* _Task description_
Only one stretch of the data below should be repeated: the lines from the line containing "Click the phrase" through the line containing "Given: Click the vertical", inclusive, exactly as they are.

Stored data
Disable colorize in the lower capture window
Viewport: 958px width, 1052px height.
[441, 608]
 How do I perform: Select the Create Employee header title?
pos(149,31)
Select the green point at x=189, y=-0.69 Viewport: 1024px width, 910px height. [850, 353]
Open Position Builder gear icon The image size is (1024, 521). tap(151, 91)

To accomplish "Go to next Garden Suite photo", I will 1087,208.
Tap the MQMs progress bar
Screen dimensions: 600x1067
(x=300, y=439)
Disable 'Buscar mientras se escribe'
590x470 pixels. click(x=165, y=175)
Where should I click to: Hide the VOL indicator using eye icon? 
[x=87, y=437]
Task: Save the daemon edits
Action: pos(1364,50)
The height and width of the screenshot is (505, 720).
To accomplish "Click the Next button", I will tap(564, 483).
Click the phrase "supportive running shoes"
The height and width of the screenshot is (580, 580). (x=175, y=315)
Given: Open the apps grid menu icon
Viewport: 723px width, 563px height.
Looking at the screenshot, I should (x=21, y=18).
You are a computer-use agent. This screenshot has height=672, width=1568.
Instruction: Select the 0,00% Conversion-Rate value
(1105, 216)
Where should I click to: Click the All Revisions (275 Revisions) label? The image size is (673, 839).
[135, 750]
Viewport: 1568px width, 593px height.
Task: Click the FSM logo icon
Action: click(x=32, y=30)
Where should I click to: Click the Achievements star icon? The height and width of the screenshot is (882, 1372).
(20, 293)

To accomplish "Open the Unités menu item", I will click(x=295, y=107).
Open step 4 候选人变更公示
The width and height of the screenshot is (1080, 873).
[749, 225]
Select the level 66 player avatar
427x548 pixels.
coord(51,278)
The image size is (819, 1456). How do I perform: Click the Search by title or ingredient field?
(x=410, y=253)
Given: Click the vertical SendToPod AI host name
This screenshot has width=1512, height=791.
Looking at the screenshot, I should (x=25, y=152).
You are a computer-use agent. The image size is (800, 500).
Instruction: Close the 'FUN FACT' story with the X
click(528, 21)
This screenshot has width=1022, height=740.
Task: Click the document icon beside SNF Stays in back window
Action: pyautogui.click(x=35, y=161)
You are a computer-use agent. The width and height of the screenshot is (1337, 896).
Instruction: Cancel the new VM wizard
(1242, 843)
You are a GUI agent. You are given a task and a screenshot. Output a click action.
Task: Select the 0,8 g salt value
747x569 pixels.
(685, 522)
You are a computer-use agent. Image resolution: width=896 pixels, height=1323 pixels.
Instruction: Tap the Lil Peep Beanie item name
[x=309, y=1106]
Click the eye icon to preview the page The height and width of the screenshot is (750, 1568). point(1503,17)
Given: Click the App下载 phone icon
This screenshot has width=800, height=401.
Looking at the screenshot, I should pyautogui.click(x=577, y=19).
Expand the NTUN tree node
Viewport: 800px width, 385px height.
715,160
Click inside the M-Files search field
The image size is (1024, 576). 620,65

* _Worked solution_
Click the phrase "supportive running shoes"
The height and width of the screenshot is (580, 580). (x=175, y=315)
Given: Open the apps grid menu icon
Viewport: 723px width, 563px height.
Looking at the screenshot, I should (x=21, y=18).
You are a computer-use agent. This screenshot has height=672, width=1568.
Instruction: Select the 0,00% Conversion-Rate value
(1105, 216)
Where should I click to: Click the All Revisions (275 Revisions) label? The image size is (673, 839).
[135, 750]
Viewport: 1568px width, 593px height.
Task: Click the FSM logo icon
Action: click(x=32, y=30)
Where should I click to: Click the Achievements star icon? The height and width of the screenshot is (882, 1372).
(20, 293)

To accomplish "Open the Unités menu item", I will click(x=295, y=107).
Open step 4 候选人变更公示
The width and height of the screenshot is (1080, 873).
[749, 225]
Select the level 66 player avatar
427x548 pixels.
coord(51,278)
The image size is (819, 1456). How do I perform: Click the Search by title or ingredient field?
(x=410, y=253)
Given: Click the vertical SendToPod AI host name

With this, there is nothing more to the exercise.